Similaire au break, la danse sociale qui a pris le nom de hip-hop à la fin des années 1980 comprend des mouvements qui rebondissent au rythme de la musique de même que des party moves, soit des gestes faciles à reproduire qui se partagent de façon virale. Aujourd’hui plus chorégraphié, le hip-hop était originellement une danse plus libre. Cette version nommée freestyle est d’ailleurs encore pratiquée aujourd’hui.

 

« Le freestyle, c’est spontané, ça vient naturellement, explique la chanteuse et danseuse Karina-Talia Olimpo. Je préfère ça à une chorégraphie précise qu’il faut apprendre et répéter. »

 

Les danses de l’ère funk

 

Cousins du hip-hop, d’autres styles de danse comme le popping et le locking ont été popularisés dans les années 1970 en lien avec le développement de la musique funk, un dynamique mélange de soul, de jazz et de R&B.

 

« Le popping comprend tous les mouvements robotiques, les ondulations avec le corps, alors que locking est un peu plus animé et caractérisé par des pointes et des sauts », explique Pierre-Michel Jean-Louis. 

 

« Locking » vient en fait du terme anglais lock, qui signifie verrouiller, puisqu’il consiste en des poses précises et tranchées dont l’un des mouvements principaux est le wrist roll (rotations rapides des poignets).

 

Moins connu, le waacking a quant à lui débuté dans les clubs disco fréquentés principalement par des Latinos, des Afro-Américains et des personnes LGBTQ+, pour permettre à ceux qui ne le pouvaient pas de s’exprimer et d’être eux-mêmes. Ces mouvements fluides et rapides des bras et des épaules tirent leur nom du terme anglais whack, soit l’action de frapper violemment.

 

Quand la popularité du disco s’est essoufflée, la house a pris le relais dans les clubs, à commencer par le Warehouse de Chicago, où le DJ précuseur du genre, Frankie Knuckles, se produisait.
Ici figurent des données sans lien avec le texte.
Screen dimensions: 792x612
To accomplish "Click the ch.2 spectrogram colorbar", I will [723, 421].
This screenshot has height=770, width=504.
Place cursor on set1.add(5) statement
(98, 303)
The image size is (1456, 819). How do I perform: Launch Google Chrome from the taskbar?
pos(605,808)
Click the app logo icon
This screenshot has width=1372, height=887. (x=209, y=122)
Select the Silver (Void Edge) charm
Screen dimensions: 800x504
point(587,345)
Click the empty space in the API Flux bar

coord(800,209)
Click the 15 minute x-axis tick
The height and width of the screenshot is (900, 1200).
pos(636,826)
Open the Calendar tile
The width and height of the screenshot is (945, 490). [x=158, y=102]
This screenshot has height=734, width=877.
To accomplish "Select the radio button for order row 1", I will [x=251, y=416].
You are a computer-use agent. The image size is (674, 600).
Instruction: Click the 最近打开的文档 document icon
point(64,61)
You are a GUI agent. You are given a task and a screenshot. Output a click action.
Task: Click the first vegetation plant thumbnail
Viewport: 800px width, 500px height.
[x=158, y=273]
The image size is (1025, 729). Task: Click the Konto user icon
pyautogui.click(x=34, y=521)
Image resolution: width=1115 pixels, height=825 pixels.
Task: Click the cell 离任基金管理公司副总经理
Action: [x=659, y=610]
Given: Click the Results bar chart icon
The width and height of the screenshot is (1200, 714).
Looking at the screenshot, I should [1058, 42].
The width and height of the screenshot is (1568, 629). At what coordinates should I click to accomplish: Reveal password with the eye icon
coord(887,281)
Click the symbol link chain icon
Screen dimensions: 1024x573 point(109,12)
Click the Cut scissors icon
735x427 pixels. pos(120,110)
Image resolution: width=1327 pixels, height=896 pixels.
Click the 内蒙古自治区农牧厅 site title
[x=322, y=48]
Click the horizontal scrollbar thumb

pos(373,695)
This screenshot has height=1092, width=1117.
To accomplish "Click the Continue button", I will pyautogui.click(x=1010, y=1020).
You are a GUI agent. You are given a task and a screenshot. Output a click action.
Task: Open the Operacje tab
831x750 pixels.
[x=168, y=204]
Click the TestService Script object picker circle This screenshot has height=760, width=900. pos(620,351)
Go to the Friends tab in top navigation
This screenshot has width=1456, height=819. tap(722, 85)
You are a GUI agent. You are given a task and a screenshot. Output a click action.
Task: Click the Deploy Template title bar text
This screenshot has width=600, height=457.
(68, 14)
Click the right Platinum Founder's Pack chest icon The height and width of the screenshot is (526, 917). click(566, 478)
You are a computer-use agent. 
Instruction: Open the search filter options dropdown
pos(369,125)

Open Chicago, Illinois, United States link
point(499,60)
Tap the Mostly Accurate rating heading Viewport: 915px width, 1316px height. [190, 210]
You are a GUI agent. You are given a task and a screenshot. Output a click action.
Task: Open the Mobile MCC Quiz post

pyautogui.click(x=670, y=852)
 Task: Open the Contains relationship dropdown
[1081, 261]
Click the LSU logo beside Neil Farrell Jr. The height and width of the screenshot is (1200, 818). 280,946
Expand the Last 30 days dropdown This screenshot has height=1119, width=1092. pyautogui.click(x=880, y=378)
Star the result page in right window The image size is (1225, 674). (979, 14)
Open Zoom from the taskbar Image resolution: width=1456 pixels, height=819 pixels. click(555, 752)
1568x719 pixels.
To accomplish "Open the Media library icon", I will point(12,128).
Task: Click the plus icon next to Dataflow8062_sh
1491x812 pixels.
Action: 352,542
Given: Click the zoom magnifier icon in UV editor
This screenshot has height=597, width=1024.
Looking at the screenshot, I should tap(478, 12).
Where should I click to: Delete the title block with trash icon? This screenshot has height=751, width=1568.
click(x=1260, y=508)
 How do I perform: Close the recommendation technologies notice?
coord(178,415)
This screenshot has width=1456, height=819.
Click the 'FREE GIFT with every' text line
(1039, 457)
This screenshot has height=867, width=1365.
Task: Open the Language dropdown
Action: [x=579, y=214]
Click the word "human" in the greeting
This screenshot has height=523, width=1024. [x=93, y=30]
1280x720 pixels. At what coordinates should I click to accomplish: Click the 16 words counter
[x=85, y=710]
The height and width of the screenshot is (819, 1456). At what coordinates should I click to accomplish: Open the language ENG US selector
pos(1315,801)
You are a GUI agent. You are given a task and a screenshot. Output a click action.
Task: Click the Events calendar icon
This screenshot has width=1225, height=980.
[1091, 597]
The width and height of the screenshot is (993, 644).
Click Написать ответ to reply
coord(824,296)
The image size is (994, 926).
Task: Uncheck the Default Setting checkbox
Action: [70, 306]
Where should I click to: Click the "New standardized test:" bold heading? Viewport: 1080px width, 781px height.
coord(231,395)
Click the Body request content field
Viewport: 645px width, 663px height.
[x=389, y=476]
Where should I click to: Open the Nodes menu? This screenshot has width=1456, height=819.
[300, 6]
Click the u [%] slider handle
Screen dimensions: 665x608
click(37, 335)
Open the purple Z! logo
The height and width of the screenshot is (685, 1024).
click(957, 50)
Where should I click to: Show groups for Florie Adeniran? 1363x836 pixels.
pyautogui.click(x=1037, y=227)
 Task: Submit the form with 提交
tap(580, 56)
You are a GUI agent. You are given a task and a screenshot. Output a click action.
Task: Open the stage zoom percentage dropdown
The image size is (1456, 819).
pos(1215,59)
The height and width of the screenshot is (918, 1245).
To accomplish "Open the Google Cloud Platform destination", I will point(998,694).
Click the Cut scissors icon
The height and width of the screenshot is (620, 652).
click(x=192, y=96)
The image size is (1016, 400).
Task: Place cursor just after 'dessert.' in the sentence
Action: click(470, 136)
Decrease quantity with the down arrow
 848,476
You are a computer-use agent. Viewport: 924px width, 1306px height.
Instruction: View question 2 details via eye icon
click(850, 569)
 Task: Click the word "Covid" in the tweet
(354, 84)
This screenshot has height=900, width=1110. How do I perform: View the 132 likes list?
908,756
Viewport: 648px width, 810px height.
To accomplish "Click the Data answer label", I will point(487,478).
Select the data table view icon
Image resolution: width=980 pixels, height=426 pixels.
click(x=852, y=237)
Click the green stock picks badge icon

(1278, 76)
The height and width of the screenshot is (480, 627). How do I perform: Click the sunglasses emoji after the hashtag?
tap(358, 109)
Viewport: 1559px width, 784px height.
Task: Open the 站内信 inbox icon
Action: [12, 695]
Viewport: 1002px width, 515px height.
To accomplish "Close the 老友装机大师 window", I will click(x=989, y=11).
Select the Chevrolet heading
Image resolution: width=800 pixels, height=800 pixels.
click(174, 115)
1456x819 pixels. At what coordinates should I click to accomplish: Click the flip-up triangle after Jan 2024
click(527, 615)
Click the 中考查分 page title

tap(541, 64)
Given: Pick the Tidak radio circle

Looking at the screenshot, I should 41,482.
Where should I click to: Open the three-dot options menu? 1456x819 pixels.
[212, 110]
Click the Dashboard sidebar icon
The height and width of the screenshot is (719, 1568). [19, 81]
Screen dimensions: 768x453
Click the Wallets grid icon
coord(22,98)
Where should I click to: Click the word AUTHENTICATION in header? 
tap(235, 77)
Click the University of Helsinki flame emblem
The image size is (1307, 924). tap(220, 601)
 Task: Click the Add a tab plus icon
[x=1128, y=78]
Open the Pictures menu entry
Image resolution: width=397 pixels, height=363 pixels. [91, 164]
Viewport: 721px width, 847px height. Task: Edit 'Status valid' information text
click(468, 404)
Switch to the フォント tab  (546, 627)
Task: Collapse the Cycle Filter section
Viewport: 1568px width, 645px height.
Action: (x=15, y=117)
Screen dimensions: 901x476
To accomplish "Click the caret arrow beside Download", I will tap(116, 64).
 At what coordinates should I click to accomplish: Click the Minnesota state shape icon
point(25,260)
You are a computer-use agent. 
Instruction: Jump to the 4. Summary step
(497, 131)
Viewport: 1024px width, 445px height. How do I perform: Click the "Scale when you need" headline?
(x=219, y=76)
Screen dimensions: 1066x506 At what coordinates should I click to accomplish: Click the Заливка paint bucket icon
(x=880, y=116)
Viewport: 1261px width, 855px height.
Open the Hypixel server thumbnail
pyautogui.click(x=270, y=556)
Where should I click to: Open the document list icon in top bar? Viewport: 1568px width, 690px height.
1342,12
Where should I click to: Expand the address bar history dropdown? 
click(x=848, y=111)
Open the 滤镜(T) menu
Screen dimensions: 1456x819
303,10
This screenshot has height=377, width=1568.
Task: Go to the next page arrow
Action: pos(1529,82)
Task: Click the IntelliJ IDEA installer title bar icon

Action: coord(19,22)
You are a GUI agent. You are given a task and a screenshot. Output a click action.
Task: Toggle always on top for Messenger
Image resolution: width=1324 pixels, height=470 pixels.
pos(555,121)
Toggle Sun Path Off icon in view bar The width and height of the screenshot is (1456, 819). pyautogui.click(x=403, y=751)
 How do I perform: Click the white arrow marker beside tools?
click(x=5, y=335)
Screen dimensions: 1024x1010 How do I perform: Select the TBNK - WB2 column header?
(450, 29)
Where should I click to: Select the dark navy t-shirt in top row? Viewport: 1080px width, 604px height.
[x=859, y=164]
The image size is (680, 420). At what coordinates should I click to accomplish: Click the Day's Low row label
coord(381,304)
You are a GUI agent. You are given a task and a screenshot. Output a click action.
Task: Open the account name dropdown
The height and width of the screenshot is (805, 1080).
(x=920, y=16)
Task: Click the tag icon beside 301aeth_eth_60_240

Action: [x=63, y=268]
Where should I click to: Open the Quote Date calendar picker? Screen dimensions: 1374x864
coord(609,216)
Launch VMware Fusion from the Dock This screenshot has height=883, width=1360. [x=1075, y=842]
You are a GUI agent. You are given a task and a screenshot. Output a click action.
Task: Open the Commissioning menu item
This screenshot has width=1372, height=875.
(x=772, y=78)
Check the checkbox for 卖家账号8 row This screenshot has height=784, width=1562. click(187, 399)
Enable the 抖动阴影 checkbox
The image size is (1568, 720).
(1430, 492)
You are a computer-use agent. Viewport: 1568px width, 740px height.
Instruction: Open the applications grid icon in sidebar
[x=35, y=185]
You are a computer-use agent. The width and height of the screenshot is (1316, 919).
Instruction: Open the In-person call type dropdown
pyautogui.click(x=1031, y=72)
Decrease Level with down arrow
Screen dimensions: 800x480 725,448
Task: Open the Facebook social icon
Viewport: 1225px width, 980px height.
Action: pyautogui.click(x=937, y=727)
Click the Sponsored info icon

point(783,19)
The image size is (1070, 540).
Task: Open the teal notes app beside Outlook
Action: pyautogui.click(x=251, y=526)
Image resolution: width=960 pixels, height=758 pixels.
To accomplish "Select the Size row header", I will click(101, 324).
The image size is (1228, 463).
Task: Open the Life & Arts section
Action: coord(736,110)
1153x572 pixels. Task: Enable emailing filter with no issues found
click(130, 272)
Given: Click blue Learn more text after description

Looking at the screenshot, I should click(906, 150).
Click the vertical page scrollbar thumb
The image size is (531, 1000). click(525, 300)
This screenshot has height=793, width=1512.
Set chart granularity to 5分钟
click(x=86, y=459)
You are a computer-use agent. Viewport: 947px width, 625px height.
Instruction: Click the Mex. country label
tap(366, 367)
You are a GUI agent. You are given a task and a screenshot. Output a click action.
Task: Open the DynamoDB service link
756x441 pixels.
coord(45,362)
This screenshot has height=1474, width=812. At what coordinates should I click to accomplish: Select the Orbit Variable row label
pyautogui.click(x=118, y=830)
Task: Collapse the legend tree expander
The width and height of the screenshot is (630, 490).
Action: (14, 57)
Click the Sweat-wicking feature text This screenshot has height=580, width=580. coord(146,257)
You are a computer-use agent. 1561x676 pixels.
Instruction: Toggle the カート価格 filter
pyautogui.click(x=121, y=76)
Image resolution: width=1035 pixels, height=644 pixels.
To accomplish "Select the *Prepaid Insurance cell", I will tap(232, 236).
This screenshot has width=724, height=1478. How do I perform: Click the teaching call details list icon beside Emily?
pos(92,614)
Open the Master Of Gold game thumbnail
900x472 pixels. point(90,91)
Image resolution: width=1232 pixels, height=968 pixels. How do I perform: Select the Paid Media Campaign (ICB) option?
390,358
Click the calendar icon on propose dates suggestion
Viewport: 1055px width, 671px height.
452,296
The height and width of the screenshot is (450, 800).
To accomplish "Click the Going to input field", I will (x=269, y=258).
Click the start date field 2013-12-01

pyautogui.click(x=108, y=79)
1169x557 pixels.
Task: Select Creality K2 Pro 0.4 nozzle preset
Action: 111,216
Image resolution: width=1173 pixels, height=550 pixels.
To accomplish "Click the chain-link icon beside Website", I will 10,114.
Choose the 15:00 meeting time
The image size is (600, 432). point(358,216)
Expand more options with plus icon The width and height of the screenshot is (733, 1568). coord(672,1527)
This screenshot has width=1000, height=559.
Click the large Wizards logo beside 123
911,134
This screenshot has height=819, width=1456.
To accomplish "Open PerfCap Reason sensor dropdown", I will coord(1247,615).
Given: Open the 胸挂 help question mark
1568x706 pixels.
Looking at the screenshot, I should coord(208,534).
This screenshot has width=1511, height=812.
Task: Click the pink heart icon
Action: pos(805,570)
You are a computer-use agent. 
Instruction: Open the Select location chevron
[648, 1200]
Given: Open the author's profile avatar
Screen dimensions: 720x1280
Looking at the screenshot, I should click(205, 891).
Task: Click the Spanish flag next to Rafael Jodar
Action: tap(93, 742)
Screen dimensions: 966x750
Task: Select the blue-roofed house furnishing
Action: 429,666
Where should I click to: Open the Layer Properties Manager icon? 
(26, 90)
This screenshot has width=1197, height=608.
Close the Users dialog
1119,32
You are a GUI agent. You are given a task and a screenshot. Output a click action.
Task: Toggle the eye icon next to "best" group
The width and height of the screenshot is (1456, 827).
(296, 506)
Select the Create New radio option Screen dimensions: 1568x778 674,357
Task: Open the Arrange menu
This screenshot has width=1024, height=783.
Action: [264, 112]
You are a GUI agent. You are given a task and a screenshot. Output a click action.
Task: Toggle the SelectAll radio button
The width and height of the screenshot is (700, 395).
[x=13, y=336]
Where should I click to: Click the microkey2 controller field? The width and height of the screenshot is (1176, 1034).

Ce courant musical proche du funk se caractérise par un tempo rapide et des sons générés électroniquement, avec des extraits de chansons mis en boucle à l’aide de deux tables tournantes.

 

La danse associée à la house est, comme beaucoup d’autres genres, un exutoire pour ses adeptes. « Aujourd’hui, elle a pris beaucoup d’ampleur, mais elle reste principalement une danse de club », observe Pierre-Michel Jean-Louis.

 

Tous ces genres et sous-genres seront dignement représentés lors du Block Party des 3 et 4 mai, à la Place des Arts.